Negative people suffer from low self-esteem. They think they are not worthy. When I was young I would put myself down before anyone had a chance to do so. I would point out my flaws before anyone could find out about there. As they say, no one knows your frailties until you point them out, and make it an observation for all to see.

Negative people are not aware of this condition unless they are confronted with this truth. Negative people often operate within a narrow sphere of awareness. They are so enclosed within themselves, they cannot view how others see them in their negativity. They feel unloved, disappointed, hurt and sad. With the wall of negativity either towards others or towards themselves, they are insulated from the world.

Whenever my mother calls, the rest of my day is bad. I take it out on my husband. Whenever my mother calls and tries to tell me how I should be a mother to my son, I usually have a fight with my son. This continued for years until I realized how much control my mother had over my life. With that realization I started to modify my reactions. Instead of lashing out angrily at my husband, I will tell him what was said, and he will chuckle because he knows my mother.

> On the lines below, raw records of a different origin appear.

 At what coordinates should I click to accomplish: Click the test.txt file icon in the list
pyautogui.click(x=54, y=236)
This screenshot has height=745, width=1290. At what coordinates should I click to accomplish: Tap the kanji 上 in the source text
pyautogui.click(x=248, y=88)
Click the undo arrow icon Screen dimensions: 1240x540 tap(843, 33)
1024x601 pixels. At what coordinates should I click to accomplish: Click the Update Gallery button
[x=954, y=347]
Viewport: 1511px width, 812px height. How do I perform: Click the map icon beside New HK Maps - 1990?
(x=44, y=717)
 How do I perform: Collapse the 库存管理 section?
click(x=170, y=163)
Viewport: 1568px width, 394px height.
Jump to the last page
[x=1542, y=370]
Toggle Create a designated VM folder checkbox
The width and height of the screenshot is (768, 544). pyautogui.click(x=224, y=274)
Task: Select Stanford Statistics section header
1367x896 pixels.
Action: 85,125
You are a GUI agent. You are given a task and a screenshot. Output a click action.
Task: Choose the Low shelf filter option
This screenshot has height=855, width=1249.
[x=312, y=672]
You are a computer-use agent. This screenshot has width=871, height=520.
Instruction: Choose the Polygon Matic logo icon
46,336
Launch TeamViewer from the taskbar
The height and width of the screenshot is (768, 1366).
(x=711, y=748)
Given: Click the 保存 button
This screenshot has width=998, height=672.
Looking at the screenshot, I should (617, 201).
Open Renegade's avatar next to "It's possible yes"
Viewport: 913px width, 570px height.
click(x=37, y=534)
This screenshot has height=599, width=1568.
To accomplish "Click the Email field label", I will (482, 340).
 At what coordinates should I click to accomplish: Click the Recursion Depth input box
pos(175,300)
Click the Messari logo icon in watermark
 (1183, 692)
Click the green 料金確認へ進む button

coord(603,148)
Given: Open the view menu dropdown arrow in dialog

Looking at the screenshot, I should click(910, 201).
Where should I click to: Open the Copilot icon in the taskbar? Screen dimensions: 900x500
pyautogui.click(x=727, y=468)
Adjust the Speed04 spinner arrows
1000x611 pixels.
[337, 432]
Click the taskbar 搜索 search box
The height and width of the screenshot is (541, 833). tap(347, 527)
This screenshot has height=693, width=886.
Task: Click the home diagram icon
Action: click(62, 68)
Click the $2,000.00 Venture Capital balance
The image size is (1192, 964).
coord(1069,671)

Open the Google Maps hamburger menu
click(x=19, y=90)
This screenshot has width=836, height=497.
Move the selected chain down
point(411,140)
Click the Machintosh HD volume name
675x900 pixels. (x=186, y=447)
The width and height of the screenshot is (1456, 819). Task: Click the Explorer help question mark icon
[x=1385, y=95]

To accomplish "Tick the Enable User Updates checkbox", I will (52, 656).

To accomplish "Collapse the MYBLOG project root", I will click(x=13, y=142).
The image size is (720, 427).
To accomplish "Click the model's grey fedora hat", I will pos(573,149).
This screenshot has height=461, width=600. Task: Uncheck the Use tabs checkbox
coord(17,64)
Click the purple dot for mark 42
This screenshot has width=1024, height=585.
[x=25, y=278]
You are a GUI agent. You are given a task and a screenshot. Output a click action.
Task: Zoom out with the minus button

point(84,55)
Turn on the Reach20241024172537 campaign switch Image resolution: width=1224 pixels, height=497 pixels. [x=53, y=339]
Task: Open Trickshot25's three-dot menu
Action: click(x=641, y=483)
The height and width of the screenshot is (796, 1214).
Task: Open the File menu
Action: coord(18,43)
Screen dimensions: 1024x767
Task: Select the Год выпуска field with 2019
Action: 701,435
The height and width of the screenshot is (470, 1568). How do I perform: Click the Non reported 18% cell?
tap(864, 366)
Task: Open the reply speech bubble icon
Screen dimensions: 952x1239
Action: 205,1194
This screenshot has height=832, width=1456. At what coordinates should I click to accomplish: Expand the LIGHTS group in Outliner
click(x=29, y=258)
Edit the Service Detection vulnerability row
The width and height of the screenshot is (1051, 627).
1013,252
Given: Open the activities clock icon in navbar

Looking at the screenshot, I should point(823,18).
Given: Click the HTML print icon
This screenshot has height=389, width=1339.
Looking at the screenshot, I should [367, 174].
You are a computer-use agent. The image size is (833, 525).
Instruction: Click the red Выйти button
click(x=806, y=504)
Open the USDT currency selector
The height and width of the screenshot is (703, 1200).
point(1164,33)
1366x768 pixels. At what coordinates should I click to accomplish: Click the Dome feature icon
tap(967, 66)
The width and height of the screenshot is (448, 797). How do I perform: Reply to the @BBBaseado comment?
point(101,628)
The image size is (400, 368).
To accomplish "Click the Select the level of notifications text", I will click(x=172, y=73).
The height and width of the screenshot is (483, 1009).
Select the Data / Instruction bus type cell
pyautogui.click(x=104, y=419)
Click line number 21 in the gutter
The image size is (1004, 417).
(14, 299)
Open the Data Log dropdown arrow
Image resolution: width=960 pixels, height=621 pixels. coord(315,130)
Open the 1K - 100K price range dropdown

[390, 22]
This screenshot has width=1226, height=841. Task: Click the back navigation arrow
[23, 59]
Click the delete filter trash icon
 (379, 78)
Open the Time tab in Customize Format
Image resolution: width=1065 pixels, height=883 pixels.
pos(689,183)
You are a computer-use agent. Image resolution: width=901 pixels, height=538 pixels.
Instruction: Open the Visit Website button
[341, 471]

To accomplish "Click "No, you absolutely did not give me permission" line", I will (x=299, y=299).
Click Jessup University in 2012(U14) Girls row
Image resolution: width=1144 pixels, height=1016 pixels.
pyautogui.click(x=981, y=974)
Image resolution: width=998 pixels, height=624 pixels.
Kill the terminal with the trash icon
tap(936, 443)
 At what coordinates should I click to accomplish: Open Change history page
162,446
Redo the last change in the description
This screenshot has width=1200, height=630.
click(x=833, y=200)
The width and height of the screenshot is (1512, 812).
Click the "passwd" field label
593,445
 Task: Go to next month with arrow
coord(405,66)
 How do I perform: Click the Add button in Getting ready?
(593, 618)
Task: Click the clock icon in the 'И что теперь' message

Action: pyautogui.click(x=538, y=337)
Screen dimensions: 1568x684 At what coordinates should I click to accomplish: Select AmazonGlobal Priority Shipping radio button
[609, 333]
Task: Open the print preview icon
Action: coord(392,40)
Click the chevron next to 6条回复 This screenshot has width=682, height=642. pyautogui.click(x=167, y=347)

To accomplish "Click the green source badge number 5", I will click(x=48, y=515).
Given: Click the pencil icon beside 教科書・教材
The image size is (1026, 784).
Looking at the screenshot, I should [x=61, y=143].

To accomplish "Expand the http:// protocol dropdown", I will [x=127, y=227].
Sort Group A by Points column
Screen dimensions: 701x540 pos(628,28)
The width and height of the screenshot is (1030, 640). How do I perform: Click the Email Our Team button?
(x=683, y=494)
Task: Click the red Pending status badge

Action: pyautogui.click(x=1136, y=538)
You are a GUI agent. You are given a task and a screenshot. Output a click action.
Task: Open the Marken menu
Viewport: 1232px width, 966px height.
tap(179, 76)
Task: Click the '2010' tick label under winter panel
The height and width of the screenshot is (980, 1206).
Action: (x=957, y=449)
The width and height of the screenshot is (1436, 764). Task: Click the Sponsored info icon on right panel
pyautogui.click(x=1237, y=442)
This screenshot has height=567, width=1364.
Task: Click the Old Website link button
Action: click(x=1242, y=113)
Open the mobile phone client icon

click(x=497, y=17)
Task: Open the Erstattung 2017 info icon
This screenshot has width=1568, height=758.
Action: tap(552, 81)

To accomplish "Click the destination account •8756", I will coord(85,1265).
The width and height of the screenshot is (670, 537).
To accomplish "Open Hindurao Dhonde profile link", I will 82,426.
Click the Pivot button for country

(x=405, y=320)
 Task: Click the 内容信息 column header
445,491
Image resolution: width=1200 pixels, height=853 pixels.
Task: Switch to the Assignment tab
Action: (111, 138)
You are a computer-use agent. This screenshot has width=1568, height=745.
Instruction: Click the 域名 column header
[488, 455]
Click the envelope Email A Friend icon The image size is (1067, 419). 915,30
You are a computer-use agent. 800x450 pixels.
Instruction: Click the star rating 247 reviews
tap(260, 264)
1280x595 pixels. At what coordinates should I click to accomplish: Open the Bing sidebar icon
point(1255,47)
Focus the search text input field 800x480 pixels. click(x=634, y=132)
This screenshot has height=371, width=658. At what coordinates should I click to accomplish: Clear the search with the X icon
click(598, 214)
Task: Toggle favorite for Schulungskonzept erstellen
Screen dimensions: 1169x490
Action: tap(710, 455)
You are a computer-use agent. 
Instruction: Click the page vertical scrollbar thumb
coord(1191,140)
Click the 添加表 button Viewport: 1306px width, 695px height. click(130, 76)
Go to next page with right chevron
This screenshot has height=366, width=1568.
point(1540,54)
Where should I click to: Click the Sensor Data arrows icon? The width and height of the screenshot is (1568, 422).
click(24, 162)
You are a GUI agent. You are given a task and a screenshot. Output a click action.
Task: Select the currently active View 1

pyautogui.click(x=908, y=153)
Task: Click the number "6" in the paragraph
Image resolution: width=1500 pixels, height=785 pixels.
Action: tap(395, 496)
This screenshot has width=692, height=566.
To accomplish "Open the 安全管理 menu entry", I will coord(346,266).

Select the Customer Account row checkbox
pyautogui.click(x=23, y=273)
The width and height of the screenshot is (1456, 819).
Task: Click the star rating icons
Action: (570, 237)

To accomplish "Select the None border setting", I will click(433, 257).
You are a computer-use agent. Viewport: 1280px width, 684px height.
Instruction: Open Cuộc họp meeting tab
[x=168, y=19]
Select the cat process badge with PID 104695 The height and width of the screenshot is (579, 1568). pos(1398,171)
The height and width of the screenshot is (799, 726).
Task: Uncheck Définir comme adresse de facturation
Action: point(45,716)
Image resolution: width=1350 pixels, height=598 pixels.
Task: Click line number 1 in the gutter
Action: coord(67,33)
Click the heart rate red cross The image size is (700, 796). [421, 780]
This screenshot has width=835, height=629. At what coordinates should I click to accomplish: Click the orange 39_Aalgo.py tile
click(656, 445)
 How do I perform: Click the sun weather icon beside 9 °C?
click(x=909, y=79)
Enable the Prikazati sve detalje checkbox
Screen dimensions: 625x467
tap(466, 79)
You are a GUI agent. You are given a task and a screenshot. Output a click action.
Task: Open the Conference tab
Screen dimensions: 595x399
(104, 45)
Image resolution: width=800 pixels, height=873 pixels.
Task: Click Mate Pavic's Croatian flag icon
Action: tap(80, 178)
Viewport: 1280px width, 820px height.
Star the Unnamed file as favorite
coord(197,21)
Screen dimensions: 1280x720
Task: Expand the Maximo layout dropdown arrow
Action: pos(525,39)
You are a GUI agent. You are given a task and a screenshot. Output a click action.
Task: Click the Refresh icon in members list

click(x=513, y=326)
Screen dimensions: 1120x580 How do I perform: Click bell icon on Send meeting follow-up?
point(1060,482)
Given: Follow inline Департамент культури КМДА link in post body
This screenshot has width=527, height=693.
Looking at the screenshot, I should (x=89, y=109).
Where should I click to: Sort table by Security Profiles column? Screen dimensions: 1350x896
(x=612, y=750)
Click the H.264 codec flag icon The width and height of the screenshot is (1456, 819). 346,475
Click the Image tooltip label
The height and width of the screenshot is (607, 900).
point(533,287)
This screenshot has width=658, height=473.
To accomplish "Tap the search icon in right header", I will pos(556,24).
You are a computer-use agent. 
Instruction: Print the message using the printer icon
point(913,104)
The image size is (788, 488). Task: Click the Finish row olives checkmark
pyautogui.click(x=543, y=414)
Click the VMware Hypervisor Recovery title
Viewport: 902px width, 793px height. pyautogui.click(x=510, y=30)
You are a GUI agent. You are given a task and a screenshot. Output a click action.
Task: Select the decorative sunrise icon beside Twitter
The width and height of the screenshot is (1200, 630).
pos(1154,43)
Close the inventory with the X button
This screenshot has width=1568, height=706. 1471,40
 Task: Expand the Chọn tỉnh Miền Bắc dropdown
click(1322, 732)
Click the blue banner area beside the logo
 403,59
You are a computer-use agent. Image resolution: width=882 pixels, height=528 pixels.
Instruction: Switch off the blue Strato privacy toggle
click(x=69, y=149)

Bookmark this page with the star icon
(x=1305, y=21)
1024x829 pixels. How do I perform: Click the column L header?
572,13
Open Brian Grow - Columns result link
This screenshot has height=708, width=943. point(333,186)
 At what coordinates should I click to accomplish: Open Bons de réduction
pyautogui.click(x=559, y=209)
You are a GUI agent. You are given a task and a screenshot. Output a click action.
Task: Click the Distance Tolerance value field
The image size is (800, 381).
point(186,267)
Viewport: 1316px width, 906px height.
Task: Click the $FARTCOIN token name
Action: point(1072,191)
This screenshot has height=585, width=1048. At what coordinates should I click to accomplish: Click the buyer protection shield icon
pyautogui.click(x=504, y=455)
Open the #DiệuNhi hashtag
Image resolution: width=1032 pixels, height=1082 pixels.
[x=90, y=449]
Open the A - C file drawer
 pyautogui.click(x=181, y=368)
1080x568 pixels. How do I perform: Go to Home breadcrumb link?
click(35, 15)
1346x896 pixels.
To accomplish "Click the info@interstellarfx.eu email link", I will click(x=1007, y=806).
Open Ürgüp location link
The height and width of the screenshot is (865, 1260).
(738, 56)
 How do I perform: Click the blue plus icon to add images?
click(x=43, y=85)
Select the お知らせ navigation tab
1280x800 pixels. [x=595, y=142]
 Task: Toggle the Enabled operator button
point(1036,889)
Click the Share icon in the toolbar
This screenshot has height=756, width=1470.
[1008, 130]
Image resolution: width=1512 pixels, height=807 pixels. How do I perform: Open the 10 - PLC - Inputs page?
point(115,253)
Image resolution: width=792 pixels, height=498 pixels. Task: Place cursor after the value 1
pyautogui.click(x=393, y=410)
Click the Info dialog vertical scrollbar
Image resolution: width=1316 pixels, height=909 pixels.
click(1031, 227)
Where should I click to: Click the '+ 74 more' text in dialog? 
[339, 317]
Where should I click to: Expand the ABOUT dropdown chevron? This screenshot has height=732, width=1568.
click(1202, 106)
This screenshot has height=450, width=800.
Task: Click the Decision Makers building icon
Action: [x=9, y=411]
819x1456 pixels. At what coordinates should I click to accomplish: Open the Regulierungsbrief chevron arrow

As for my son, I have stopped calling him every time I have spoken to my mother. I am gentler and kinder in my approach. He has appreciated the gesture by saying " Mother, you have let go...".

In dealing with unhappiness created by negativity, you have to understand why a person is negative. When you understand the source, you can create solutions to misdirect it. We've
often heard the saying "If you can't say anything nice, don't say anything at all". I've always taken this saying with a grain of salt. These days, I adhere to its principles. Non-acknowledgement will stop a negative statement right in its tracks. It cannot go any further. It has no credence.

When faced with negative remarks, people always try to counterbalance it with a positive comeback, like "Oh, he's not so bad" or " he may be a so and so but,..." It is a trite and mundane way of approaching negativity but it does dilute the ammunition.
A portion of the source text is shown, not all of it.